Question

In a quality control procedure to test for defective light bulbs, two light bulbs are randomly selected from a large sample without replacement. If either light bulb is defective, the entire lot is rejected. Suppose a sample of 200 light bulbs contains 5 defective light bulbs. Find the probability that the sample will be rejected.

Answer

**step1** Understanding the problem setup

We are given a total of 200 light bulbs in a sample. Out of these, 5 light bulbs are defective. We need to find the probability that the sample will be rejected. The condition for rejection is that if two light bulbs are randomly selected without replacement, and either one or both are defective, the entire lot is rejected.

**step2** Determining the number of non-defective bulbs

First, we identify the number of non-defective light bulbs in the sample.
Total number of light bulbs = 200
Number of defective light bulbs = 5
Number of non-defective light bulbs = Total number of light bulbs - Number of defective light bulbs
Number of non-defective light bulbs = $$200 - 5 = 195$$

**step3** Formulating the strategy using complementary probability

The sample is rejected if at least one of the two selected light bulbs is defective. This means the sample is rejected if we pick (Defective, Non-defective), (Non-defective, Defective), or (Defective, Defective). It is simpler to calculate the probability of the complementary event: the sample is *not* rejected.

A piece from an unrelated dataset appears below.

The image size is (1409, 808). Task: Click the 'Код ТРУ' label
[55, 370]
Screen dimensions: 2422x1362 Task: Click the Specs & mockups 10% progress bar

The sample is not rejected only if *both* selected light bulbs are non-defective.
Let P(Rejected) be the probability that the sample is rejected.
Let P(Not Rejected) be the probability that the sample is not rejected.
Then, P(Rejected) = $$1 - P(\text{Not Rejected})$$.

**step4** Calculating the probability of the first bulb being non-defective

We select the first light bulb.
The probability that the first selected light bulb is non-defective is the ratio of the number of non-defective bulbs to the total number of bulbs.
Probability (1st bulb is non-defective) = $$\frac{\text{Number of non-defective bulbs}}{\text{Total number of bulbs}} = \frac{195}{200}$$
We can simplify this fraction by dividing both the numerator and the denominator by 5:
$$\frac{195 \div 5}{200 \div 5} = \frac{39}{40}$$

**step5** Calculating the probability of the second bulb being non-defective

Since the selection is without replacement, after selecting one non-defective bulb, the total number of bulbs and the number of non-defective bulbs both decrease by 1.
Remaining total bulbs = $$200 - 1 = 199$$
Remaining non-defective bulbs = $$195 - 1 = 194$$
The probability that the second selected light bulb is also non-defective, given that the first one was non-defective, is:
Probability (2nd bulb is non-defective | 1st was non-defective) = $$\frac{\text{Remaining non-defective bulbs}}{\text{Remaining total bulbs}} = \frac{194}{199}$$

**step6** Calculating the probability that the sample is not rejected

The probability that both selected light bulbs are non-defective (i.e., the sample is not rejected) is the product of the probabilities from Step 4 and Step 5.
P(Not Rejected) = Probability (1st non-defective) $$\times$$ Probability (2nd non-defective | 1st non-defective)
P(Not Rejected) = $$\frac{39}{40} \times \frac{194}{199}$$
First, we multiply the numerators: $$39 \times 194 = 7566$$
Next, we multiply the denominators: $$40 \times 199 = 7960$$
So, P(Not Rejected) = $$\frac{7566}{7960}$$

**step7** Calculating the probability that the sample is rejected

Finally, we find the probability that the sample will be rejected by subtracting the probability of not being rejected from 1.
P(Rejected) = $$1 - P(\text{Not Rejected})$$
P(Rejected) = $$1 - \frac{7566}{7960}$$
To subtract, we find a common denominator:
P(Rejected) = $$\frac{7960}{7960} - \frac{7566}{7960}$$
P(Rejected) = $$\frac{7960 - 7566}{7960}$$
P(Rejected) = $$\frac{394}{7960}$$

**step8** Simplifying the final probability

We simplify the fraction obtained in Step 7. Both the numerator and the denominator are even numbers, so they can be divided by 2.
$$ \frac{394 \div 2}{7960 \div 2} = \frac{197}{3980} $$
The number 197 is a prime number. We check if 3980 is divisible by 197. $$197 \times 20 = 3940$$. Since 3980 is not exactly divisible by 197, the fraction cannot be simplified further.
Therefore, the probability that the sample will be rejected is $$\frac{197}{3980}$$.